„Mir war nicht bewusst, dass Sie der vorherigen Dynastie noch immer so tiefe Gefühle entgegenbringen. Warum suchen Sie sich in diesem Fall nicht eine andere Position, in der Sie als Amtsträger tätig sein können?“
Kaiser Gu war außer sich vor Wut und warf die vom Gerichtshof vorgelegten Akten des Attentatsfalls zu Boden. Die Beamten unter ihm zitterten und knieten nieder, um um Vergebung zu bitten.
Wenn man den Ort ändert, ist es dann nicht einfach die Unterwelt?
Dieser Fall betrifft viele Menschen. Die einflussreichen Familien sind eng miteinander verbunden und durch zahlreiche Heiratsverbindungen geprägt, was eine vollständige Trennung erschwert. Zeitweise bewegten sich alle Familien auf dünnem Eis, aus Angst vor Kaiser Gus Zorn und einer umfassenden Kollektivbestrafung.
Zum Glück behielt Kaiser Gu seine Vernunft und wusste, dass das Schicksal der Adelsfamilien noch nicht besiegelt war. Er ordnete lediglich die Hinrichtung der führenden Familien und die Verbannung der übrigen Verwandten an die südliche Grenze an.
Was die Familie Zuo betrifft, so ist Zuo Yingyuan tot, aber sein Kopf wurde noch nicht gefunden, was Verdacht erregt.
Zusätzlich zur Überwachung des Aufenthaltsortes der Kronprinzessin, selbst ohne explizite Beweise für seine weitere Verwicklung in die vorherige Dynastie und selbst wenn Lady Zuos Anschuldigung berechtigt war, wurde der gesamten Familie Zuo ihr Status aberkannt und sie blieb in der Hauptstadt inhaftiert.
Der Erfolg bei der Aufklärung dieses aufsehenerregenden Falls war vor allem Chen Moxian zu verdanken. Der von seiner Familie beschuldigte Justizminister bekannte sich schuldig und bat um seine Degradierung. Kaiser Gu ernannte jedoch Chen Moxian direkt zum kommissarischen Leiter des Justizministeriums. Sein rasanter Aufstieg war am Hof beispiellos.
Wäre er nicht so jung, wäre er wahrscheinlich einer der Neun Minister geworden.
Mal abgesehen von Chen Muxians großen Leistungen und seinem kometenhaften Aufstieg, oder der Frage, ob er diese Gelegenheit nutzte, um Cliquen zu bilden und seine ehemaligen Untergebenen zu kontrollieren.
Die Vorteile, die die königliche Familie daraus zog, waren in der Tat beträchtlich.
Die jahrelangen Planungen der Vorgängerdynastie für das Nordmausoleum wurden mit einem Schlag zunichtegemacht, was dessen Bedeutung schwer beeinträchtigte. Das Nordmausoleum fiel wieder unter die Kontrolle des Kaiserhofs.
Die Macht der Adelsfamilien hat wiederholt abgenommen und zeigt bereits innerhalb eines Jahres erste Anzeichen ihres Niedergangs. Die kaiserliche Macht ist sogar noch stärker geworden, und wenn sie neue, zukunftsorientierte Strategien umsetzen will, wird der Widerstand deutlich geringer sein.
Chen Muxians Vorgehen, seine Untergebenen für persönlichen Gewinn zu verraten, kann als Win-Win-Situation für alle Beteiligten beschrieben werden.
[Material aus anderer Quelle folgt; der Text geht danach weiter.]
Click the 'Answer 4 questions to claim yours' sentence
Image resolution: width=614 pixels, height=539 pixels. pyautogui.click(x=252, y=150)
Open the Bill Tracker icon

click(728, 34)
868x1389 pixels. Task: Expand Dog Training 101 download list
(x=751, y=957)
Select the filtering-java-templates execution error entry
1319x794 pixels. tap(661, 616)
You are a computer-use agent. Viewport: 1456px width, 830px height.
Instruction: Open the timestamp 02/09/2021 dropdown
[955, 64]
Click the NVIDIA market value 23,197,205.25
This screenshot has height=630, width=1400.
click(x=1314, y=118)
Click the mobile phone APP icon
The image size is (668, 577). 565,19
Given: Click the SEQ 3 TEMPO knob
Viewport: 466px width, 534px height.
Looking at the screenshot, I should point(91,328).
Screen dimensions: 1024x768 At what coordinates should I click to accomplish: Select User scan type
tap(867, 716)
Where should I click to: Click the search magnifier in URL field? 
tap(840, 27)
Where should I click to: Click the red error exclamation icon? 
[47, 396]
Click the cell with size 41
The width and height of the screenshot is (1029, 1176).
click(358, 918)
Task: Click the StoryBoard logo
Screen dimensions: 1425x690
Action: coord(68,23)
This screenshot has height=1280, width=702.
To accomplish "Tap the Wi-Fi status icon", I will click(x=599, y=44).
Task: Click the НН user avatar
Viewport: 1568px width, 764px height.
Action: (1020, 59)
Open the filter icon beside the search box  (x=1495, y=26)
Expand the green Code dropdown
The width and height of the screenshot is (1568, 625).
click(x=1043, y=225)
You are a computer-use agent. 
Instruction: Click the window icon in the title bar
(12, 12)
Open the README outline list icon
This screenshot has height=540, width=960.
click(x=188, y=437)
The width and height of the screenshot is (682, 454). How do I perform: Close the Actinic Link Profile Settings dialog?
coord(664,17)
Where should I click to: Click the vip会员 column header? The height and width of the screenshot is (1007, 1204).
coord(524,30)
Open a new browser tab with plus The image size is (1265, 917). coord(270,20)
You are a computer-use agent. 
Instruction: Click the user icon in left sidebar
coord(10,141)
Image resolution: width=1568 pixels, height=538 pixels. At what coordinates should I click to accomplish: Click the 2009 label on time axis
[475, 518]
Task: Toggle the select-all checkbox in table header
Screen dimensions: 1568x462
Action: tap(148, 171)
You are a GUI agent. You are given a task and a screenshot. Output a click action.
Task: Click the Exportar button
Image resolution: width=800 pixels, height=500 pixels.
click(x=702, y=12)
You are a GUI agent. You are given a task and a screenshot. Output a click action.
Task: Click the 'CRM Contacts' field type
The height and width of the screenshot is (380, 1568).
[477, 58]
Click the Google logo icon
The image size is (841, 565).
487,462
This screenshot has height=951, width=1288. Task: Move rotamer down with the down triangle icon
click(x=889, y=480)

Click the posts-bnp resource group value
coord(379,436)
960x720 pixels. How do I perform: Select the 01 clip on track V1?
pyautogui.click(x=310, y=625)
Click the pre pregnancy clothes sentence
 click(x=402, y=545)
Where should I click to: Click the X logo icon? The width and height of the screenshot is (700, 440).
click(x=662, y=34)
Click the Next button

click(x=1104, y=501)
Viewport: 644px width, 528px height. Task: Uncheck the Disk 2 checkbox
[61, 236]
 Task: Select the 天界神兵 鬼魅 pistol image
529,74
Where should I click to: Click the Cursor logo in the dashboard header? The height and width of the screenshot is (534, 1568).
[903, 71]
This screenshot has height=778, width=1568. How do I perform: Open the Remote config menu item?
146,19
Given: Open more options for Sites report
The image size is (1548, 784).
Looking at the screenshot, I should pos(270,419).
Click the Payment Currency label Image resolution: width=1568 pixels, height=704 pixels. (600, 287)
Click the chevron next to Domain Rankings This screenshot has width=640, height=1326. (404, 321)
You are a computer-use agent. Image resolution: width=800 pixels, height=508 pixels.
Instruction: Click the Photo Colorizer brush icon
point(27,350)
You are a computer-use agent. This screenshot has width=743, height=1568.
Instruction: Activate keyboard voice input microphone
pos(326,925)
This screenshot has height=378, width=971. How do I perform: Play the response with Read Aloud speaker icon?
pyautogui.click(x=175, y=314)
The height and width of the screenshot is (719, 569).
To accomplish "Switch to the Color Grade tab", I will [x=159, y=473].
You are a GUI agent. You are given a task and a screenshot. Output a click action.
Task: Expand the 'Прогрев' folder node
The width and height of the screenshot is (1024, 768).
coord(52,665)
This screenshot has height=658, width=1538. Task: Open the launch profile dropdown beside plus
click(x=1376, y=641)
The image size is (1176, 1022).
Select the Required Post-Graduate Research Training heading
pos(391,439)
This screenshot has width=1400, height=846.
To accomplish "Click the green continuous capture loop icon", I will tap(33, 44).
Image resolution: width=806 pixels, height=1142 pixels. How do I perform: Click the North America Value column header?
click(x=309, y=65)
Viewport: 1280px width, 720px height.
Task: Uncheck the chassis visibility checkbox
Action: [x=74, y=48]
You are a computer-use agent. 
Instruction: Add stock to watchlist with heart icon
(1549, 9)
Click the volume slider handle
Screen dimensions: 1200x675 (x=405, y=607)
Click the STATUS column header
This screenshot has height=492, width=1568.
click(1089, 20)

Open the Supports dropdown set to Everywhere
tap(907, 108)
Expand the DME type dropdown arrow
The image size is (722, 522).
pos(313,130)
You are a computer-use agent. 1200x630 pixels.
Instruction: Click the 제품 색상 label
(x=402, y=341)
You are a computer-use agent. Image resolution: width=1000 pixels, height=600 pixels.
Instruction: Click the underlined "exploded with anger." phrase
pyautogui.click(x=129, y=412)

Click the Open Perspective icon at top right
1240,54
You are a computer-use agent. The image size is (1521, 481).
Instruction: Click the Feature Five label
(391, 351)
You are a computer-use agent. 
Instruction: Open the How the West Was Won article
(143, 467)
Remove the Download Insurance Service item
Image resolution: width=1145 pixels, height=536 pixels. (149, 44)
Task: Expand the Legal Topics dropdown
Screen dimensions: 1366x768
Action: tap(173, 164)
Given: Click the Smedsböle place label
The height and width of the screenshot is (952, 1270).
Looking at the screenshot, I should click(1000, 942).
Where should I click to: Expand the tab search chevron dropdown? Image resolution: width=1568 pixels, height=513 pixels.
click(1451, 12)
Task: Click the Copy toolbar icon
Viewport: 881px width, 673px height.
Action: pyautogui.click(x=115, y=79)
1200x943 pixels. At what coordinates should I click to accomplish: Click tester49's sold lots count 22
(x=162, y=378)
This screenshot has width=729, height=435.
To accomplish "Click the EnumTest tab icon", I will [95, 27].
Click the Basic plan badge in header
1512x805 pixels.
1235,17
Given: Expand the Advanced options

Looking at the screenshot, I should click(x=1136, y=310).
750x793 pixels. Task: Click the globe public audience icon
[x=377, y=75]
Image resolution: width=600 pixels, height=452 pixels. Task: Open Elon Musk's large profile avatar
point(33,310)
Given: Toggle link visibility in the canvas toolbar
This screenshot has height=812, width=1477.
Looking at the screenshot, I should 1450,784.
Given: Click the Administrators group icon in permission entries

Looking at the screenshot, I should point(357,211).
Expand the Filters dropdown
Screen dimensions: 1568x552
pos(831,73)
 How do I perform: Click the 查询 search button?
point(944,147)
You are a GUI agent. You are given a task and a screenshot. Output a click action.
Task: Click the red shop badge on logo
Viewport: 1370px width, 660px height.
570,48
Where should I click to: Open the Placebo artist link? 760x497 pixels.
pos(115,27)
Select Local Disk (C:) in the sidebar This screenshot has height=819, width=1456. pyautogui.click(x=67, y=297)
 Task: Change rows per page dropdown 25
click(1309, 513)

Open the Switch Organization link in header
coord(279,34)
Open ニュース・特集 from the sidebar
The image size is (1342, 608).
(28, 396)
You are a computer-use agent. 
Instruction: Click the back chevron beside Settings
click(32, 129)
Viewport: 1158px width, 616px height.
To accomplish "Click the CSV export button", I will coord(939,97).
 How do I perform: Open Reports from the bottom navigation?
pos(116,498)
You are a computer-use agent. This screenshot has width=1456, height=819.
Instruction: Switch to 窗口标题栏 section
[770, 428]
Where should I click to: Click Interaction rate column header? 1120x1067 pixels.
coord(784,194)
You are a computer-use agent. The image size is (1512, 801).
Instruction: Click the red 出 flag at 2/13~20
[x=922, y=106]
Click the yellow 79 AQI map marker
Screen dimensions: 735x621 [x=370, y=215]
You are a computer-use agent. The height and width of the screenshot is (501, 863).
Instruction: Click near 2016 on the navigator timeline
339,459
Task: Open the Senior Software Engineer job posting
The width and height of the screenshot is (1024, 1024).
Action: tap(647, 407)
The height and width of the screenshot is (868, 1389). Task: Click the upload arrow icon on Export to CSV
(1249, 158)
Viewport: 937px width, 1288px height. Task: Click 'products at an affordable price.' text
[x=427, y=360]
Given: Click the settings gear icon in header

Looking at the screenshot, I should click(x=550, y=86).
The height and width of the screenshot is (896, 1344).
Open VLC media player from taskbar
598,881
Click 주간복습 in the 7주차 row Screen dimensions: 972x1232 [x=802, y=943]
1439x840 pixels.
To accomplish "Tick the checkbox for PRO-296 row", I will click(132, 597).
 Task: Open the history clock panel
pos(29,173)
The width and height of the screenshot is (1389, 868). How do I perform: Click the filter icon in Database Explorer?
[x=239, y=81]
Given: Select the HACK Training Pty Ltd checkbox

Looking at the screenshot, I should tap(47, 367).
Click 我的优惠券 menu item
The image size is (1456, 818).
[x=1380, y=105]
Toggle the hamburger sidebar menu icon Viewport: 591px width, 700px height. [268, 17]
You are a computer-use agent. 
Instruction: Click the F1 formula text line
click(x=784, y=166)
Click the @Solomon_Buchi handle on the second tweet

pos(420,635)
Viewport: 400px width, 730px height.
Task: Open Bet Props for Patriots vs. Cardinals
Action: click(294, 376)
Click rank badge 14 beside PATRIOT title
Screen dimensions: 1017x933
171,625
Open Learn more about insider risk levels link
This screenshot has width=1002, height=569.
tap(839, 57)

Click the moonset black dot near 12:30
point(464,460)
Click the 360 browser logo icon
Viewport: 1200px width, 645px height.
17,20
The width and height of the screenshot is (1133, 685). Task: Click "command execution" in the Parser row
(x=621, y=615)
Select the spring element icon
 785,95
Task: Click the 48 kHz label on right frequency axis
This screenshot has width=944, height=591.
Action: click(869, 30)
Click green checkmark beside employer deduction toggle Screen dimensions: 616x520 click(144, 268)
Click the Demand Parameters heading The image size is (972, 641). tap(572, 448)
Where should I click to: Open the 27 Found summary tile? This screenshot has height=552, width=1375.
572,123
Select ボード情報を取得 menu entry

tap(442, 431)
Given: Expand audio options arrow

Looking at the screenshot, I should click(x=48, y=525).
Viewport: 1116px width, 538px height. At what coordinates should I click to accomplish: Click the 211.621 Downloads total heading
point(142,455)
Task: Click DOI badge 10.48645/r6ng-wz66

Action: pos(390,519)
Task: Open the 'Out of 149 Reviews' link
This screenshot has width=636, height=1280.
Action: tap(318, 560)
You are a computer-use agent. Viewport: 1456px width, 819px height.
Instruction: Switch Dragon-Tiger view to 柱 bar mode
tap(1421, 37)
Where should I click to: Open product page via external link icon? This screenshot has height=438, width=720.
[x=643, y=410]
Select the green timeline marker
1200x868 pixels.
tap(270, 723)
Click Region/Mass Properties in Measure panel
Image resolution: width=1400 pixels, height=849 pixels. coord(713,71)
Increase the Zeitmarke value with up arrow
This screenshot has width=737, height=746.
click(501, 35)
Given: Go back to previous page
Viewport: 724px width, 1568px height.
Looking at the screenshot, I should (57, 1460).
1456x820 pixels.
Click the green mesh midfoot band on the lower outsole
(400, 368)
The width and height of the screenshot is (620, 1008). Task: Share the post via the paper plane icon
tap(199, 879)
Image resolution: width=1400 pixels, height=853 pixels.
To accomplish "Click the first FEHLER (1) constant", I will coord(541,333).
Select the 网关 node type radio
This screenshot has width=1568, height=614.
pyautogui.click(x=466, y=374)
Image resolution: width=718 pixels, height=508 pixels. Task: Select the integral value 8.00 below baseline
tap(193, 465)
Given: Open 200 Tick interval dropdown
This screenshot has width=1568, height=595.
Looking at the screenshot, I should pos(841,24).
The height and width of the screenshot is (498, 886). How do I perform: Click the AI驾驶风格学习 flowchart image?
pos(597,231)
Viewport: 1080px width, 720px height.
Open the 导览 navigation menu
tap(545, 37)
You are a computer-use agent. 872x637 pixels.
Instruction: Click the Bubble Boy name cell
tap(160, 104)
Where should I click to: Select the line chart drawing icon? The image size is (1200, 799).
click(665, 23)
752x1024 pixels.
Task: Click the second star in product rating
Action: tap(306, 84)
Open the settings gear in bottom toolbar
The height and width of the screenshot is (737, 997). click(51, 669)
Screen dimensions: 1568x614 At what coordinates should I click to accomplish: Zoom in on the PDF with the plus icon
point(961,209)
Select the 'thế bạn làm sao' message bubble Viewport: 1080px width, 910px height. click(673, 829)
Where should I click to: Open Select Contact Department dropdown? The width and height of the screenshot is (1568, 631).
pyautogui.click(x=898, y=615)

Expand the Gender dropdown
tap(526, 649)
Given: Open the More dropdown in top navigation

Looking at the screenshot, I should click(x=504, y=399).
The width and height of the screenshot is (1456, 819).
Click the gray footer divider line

Wie er sich seinen ehemaligen Untergebenen gegenüber erklärt und wie er im Gegenzug Angriffe vermeidet, ist seine eigene Angelegenheit.
Alles schien so reibungslos zu verlaufen, wie Ling Yan es sich vorgestellt hatte.
Als sie hörte, dass Kaiser Gu ein Edikt erlassen hatte, mit dem er Chen Muxian zum Ehemann von Gu Chong bestimmte, konnte sie es kaum glauben.
Gu Zhong... hat zugestimmt?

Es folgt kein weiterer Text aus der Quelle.